In the fifth in our series that explores the extraordinary richness and diversity of the paths taken by women Religious, Sr Anna Mary House OP of St Dominic’s Convent, Stone, talks of a life of prayer, preaching and teaching English in Dominican schools in England and Norway
My mother was a teacher, my father was a teacher, and I said: “I don’t want to be a teacher, I’ll go into the civil service.”
When I got there, I found I couldn’t cope with it at all. So I looked at the small ads in the Catholic Herald, wrote to St Teresa’s School at Minehead, in Somerset – who were needing a teacher of English – and received an acceptance by return of post. “What kind of a school accepts someone they haven’t seen?” I asked my father. “And what kind of a teacher are they getting?” he replied.

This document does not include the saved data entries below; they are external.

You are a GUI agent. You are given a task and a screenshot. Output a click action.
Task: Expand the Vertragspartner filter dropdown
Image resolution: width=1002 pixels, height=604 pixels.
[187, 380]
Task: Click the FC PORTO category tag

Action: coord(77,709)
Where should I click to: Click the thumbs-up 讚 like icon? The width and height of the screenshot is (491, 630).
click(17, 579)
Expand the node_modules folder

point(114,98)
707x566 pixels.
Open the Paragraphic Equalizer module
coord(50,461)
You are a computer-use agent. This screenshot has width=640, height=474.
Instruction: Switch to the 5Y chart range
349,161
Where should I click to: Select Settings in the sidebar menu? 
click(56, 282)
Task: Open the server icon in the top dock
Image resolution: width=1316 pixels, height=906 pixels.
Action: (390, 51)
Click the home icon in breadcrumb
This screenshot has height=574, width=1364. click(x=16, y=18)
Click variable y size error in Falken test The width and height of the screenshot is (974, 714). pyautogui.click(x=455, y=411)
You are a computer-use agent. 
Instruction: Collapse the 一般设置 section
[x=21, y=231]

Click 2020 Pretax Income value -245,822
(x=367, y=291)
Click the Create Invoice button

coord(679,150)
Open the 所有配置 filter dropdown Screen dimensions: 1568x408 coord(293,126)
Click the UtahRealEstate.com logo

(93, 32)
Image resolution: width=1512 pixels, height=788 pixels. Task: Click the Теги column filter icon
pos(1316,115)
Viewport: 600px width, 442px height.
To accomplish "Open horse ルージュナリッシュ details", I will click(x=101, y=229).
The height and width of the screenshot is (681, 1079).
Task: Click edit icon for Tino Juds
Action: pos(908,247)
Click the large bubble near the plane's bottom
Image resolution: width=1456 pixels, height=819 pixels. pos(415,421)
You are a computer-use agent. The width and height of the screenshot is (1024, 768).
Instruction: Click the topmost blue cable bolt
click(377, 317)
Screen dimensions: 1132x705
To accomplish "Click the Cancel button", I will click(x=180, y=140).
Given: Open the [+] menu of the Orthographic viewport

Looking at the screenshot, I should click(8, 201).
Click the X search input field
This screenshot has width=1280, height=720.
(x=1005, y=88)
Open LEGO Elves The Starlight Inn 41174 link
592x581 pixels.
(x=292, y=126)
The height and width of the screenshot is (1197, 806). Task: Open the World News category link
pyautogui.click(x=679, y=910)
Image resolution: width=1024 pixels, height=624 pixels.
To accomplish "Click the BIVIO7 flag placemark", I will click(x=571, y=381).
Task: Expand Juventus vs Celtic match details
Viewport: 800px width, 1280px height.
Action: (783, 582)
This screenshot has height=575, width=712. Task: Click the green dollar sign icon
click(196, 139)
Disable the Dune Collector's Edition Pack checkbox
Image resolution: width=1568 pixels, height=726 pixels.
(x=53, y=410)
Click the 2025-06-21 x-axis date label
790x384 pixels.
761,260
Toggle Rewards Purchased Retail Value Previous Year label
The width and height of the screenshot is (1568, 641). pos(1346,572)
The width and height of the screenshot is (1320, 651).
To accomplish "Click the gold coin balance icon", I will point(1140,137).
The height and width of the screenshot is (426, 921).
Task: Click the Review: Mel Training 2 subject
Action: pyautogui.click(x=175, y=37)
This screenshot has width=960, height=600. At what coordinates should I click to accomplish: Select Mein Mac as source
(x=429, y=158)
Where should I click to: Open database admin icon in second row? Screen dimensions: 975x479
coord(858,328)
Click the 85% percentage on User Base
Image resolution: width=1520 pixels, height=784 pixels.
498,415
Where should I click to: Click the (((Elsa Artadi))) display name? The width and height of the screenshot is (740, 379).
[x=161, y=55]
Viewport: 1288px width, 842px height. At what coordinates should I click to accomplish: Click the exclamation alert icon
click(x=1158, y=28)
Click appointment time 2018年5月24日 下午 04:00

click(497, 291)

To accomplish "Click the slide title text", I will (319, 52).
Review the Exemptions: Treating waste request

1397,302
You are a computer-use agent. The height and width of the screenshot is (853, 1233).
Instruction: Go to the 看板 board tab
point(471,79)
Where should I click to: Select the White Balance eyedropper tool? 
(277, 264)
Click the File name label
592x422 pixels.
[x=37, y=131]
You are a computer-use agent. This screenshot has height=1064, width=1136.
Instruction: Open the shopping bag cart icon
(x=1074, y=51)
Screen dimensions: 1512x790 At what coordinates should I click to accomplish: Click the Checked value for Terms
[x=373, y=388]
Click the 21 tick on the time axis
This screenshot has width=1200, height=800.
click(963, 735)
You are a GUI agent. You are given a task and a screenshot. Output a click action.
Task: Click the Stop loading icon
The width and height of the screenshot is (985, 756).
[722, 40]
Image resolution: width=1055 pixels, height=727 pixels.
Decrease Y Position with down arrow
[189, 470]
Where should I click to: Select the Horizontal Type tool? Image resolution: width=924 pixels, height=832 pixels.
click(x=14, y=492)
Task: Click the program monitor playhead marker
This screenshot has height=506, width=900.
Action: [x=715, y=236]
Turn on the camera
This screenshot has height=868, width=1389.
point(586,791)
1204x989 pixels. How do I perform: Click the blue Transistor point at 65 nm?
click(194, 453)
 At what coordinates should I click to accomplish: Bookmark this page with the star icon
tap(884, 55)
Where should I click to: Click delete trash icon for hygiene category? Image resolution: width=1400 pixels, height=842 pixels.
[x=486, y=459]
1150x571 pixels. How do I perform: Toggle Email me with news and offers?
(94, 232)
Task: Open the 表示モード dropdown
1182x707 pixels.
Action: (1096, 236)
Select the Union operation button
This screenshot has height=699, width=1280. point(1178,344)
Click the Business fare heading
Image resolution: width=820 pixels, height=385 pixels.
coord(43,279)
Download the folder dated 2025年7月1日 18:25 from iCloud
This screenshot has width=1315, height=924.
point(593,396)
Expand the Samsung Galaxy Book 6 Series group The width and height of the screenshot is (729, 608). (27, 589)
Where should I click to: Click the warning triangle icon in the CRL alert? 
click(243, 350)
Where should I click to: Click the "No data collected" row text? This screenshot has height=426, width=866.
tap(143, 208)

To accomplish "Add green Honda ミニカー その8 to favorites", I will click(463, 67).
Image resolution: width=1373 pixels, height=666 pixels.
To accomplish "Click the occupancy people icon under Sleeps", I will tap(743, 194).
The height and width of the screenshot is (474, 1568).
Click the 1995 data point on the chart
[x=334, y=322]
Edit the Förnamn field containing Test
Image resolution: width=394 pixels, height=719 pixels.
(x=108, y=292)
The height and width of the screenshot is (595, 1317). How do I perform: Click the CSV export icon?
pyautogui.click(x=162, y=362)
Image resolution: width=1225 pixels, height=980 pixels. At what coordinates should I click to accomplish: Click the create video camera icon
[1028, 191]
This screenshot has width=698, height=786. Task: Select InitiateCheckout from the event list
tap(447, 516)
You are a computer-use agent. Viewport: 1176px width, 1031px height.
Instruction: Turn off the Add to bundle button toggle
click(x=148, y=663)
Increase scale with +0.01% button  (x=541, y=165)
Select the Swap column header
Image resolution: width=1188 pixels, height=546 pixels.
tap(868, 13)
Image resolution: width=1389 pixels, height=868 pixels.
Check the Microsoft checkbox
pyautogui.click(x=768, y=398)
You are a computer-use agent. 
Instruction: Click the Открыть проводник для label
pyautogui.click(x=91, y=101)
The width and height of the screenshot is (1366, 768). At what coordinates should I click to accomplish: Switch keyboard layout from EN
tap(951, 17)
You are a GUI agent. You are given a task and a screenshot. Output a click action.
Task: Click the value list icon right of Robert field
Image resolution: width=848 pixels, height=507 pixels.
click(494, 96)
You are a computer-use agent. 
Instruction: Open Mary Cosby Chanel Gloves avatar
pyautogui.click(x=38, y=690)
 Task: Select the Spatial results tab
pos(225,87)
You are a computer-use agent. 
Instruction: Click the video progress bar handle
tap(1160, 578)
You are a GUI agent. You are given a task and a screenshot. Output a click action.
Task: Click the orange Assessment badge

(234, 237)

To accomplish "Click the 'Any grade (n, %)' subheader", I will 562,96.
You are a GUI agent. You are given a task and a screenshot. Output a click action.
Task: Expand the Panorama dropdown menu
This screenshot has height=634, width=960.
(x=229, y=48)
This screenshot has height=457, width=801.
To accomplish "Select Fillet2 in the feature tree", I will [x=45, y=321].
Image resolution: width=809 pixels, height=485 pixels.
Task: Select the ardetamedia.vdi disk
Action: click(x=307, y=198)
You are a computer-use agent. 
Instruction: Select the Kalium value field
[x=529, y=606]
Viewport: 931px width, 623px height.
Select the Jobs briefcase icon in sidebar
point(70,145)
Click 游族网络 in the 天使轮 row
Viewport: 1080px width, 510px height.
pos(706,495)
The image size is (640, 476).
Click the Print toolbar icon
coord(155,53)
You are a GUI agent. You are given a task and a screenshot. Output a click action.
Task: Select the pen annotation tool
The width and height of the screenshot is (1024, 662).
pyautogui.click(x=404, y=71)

It was a small country school and I loved it. I had a sixth form of three girls and we had a whale of a time sitting together and reading Thomas More’s Utopia, Spenser and Shakespeare. At the end of their course, one went to university, one went to teaching college and the third got a job in the library downtown – so everyone was very happy.
My own school was Parkfields Cedars Grammar School in Derby and then I went to St Hugh’s College, Oxford, to read English. When I arrived, I was an Anglo-Catholic. But I worked my way through Newman’s Apologia in the evenings and was received into the Catholic Church before my Finals.